The initial journal entry is straightforward. You debit an asset account, often called “Security Deposits” or “Security Deposit Receivable,” and credit Cash for the same amount. A $2,500 deposit on a commercial lease, for example, increases your assets by $2,500 on one line and decreases them by $2,500 on another. No income, no expense, just a reclassification of cash into a receivable.

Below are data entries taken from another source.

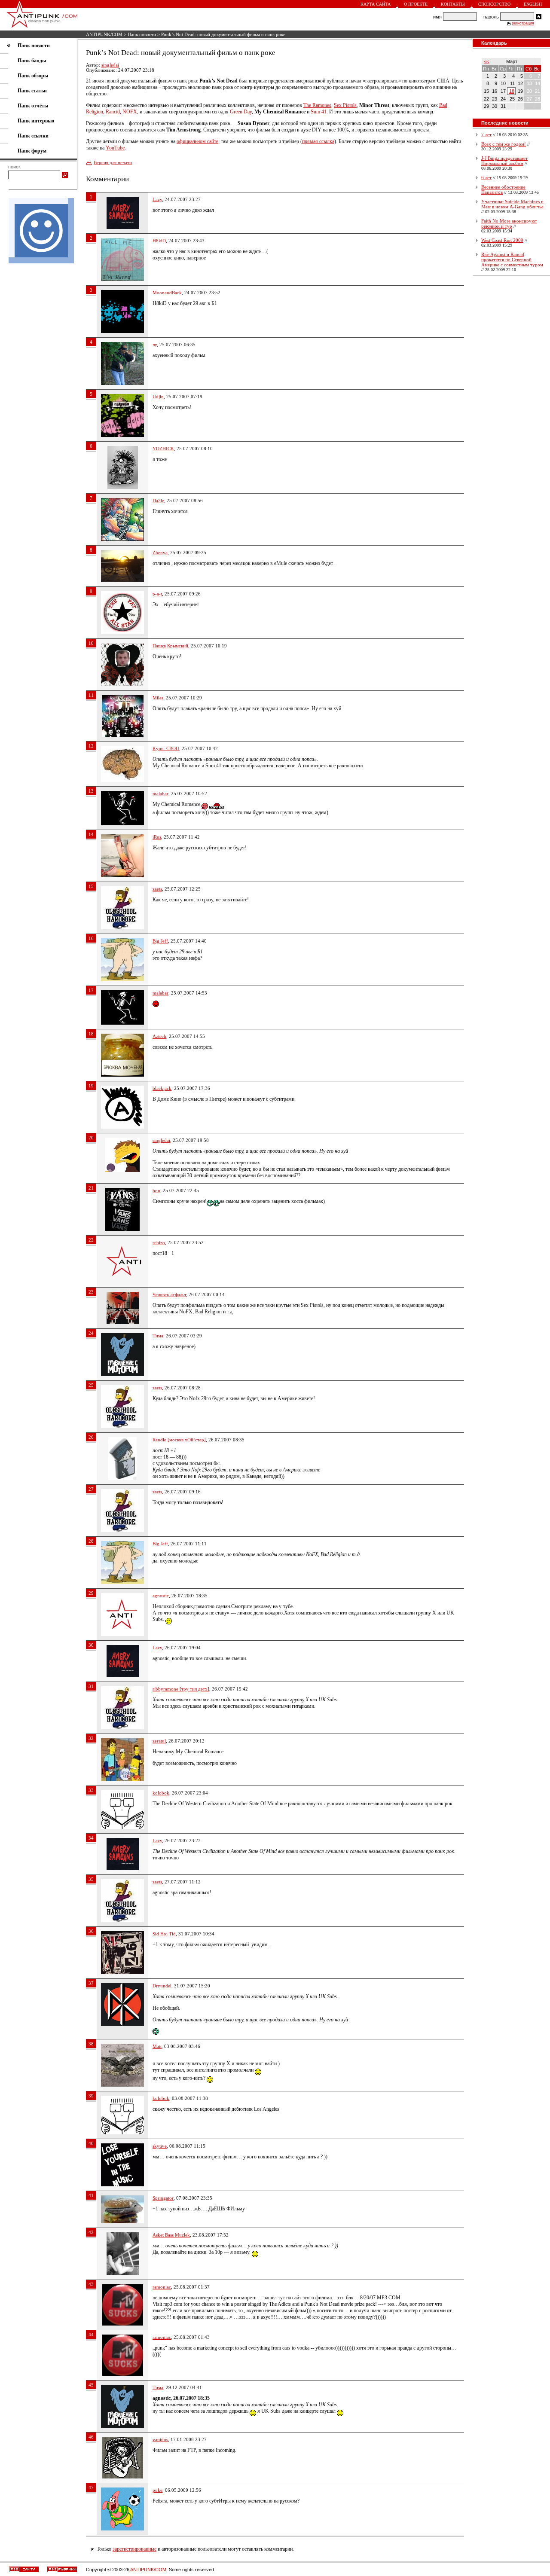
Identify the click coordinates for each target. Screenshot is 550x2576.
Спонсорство (494, 4)
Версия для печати (113, 162)
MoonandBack (167, 292)
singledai (110, 64)
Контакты (453, 4)
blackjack (162, 1088)
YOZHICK (163, 448)
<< (486, 61)
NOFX (129, 112)
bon (156, 1190)
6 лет (486, 177)
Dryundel (162, 1985)
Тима (158, 1335)
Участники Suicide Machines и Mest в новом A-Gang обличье (512, 204)
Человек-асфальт (169, 1294)
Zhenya (160, 552)
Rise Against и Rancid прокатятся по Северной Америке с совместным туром (512, 259)
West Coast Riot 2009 (502, 240)
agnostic (161, 1595)
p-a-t (157, 593)
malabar (160, 793)
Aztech (159, 1036)
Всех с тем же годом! (503, 144)
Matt (157, 2046)
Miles (158, 697)
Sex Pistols (345, 105)
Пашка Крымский (170, 645)
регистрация (523, 23)
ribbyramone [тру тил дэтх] (181, 1688)
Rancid (113, 112)
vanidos (160, 2439)
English (533, 4)
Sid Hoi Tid (164, 1933)
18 (511, 91)
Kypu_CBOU (166, 748)
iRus (157, 836)
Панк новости (142, 34)
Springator (163, 2198)
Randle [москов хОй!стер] (179, 1439)
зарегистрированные (134, 2549)
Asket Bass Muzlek (171, 2234)
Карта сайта (376, 4)
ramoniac (162, 2286)
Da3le (158, 500)
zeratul (159, 1740)
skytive (160, 2146)
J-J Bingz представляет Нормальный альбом (504, 161)
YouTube (115, 148)
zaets (157, 888)
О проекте (416, 4)
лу (155, 344)
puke (157, 2490)
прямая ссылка (318, 141)
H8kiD (159, 240)
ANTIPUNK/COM (104, 34)
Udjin (158, 396)
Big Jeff (160, 940)
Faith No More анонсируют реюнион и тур (509, 223)
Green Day (241, 112)
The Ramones (317, 105)
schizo (159, 1242)
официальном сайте (197, 141)
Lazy (157, 199)
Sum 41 (319, 112)
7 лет (486, 134)
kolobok (161, 1792)
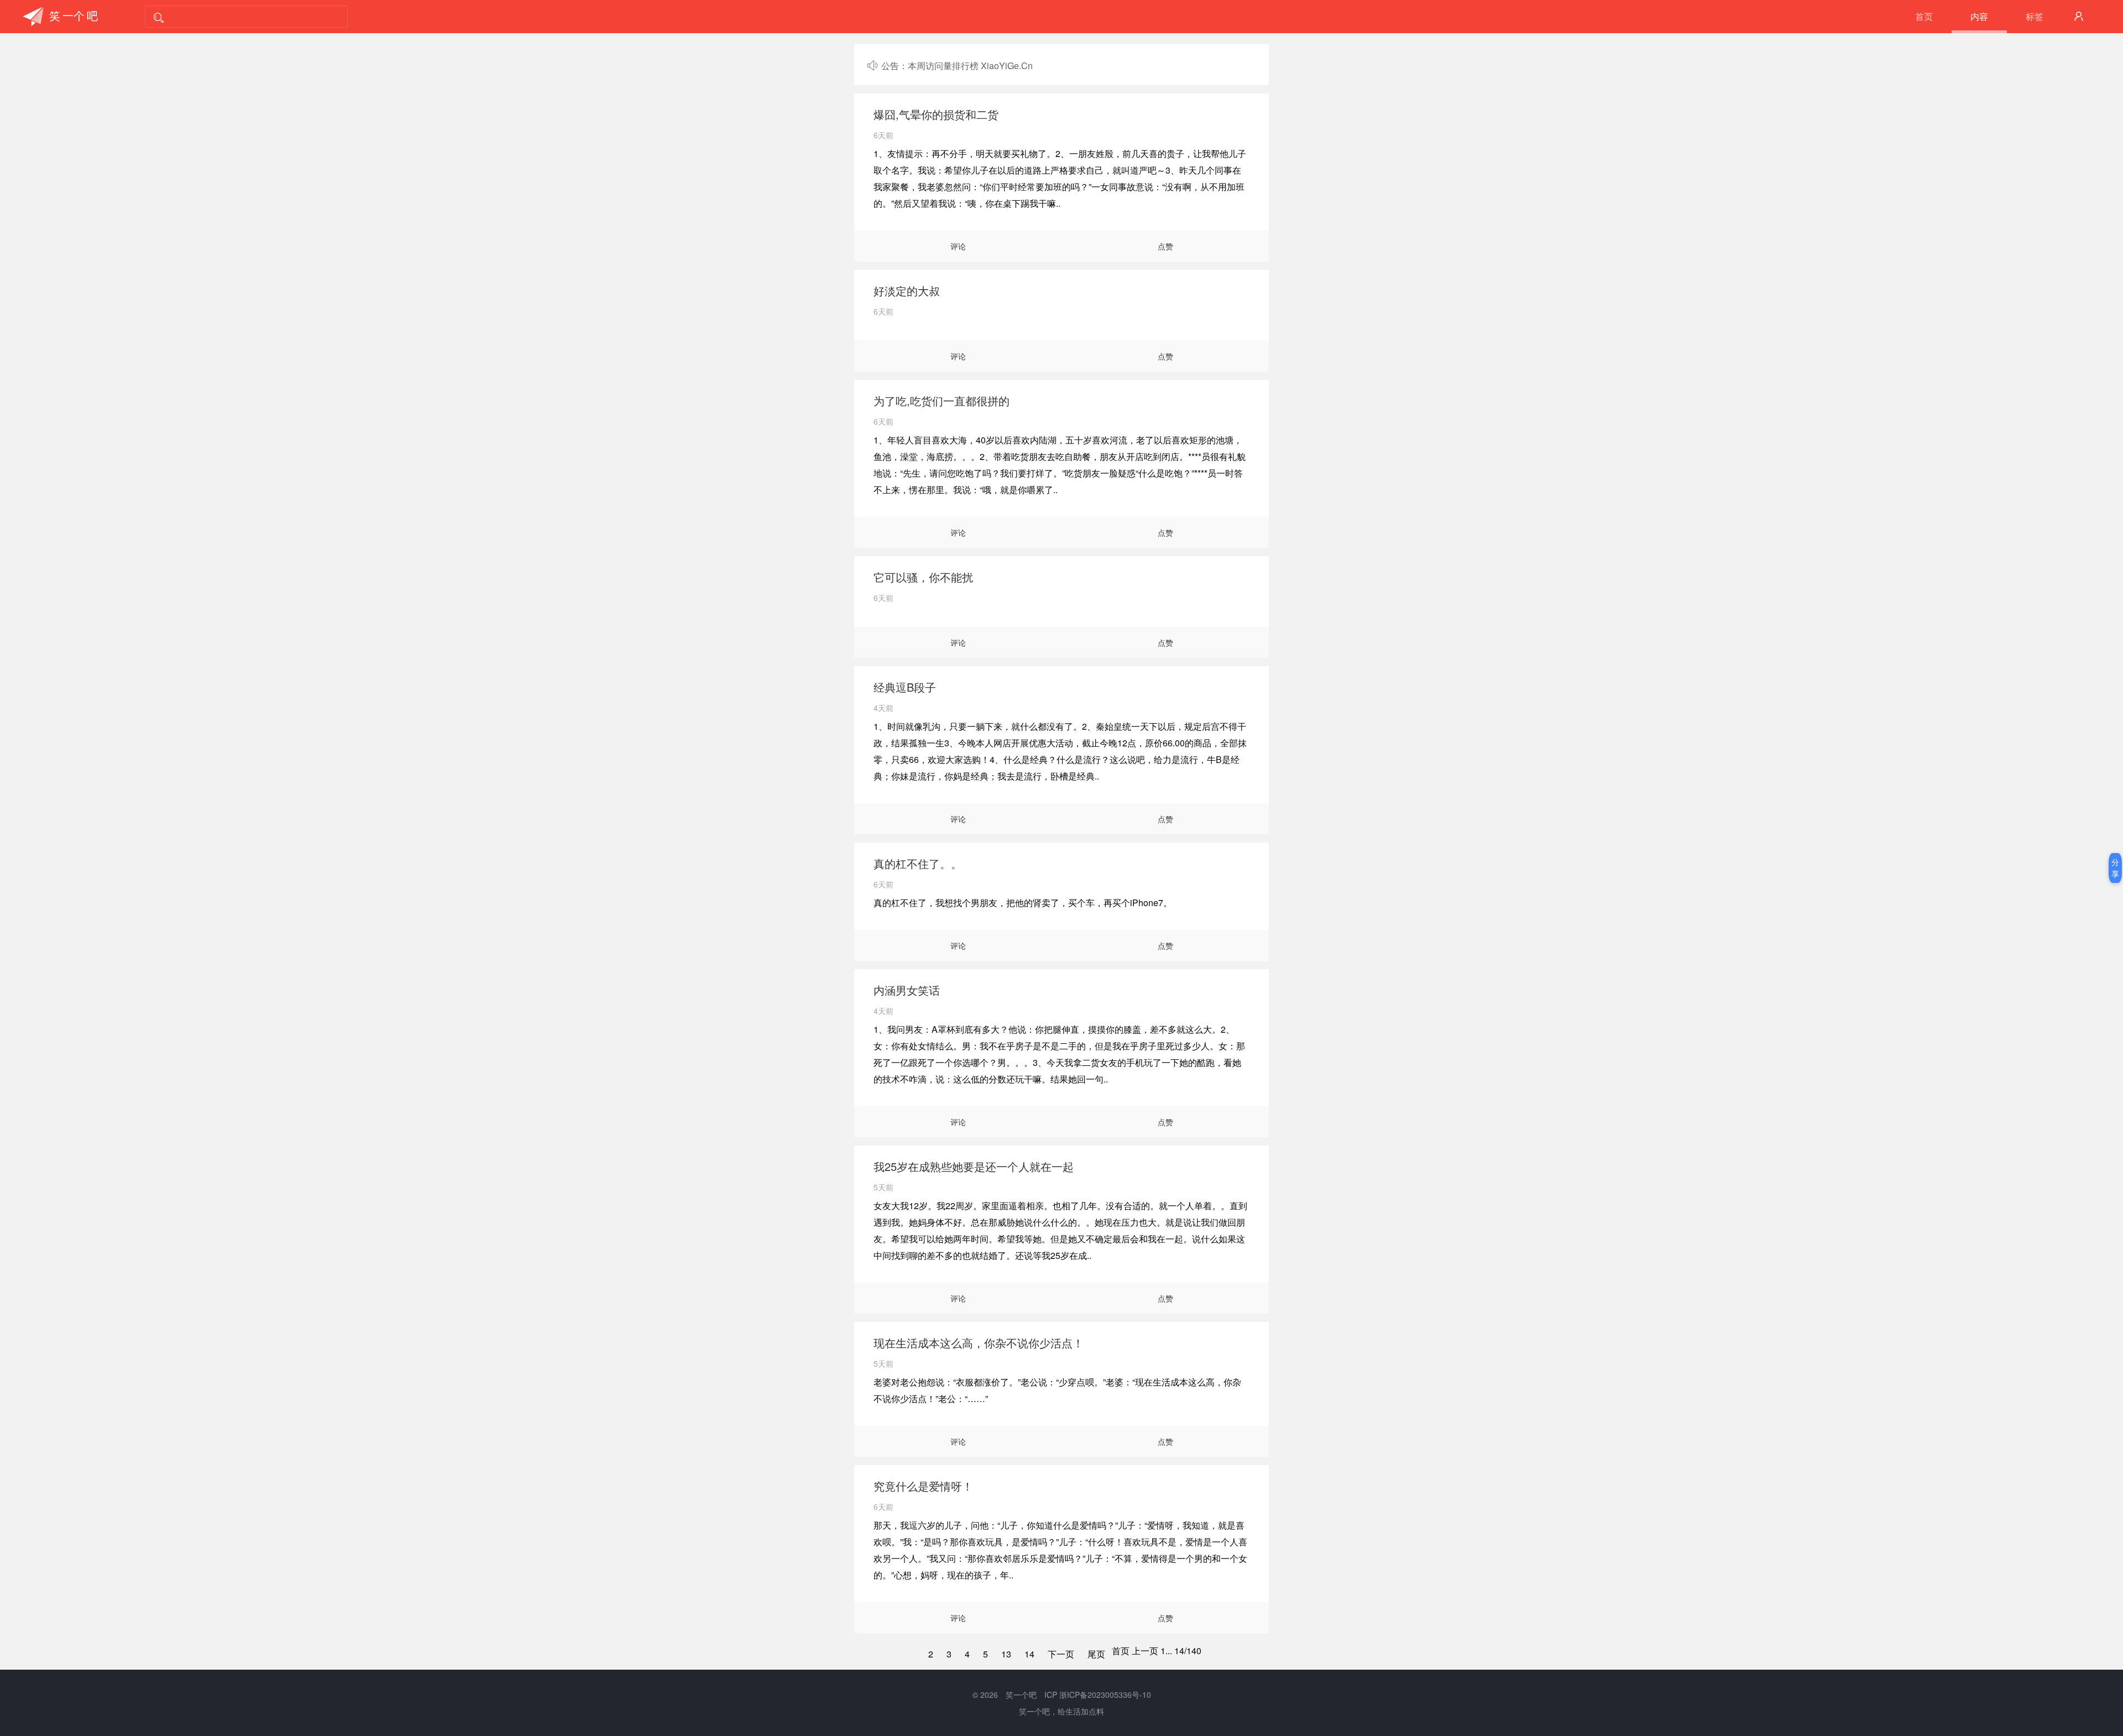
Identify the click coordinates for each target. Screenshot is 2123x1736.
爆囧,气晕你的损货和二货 (936, 114)
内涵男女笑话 (907, 990)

Where the deposit lands on your balance sheet depends on when you expect it back. If the lease or agreement runs 12 months or less, the deposit is a current asset. If the agreement stretches beyond a year, it goes into noncurrent assets, typically under a heading like “Other Assets.”2AccountingCoach. Is a Security Deposit a Current Asset The dividing line is the standard one-year threshold that governs all balance sheet classification under U.S. GAAP. As the lease enters its final year, a noncurrent deposit gets reclassified to current.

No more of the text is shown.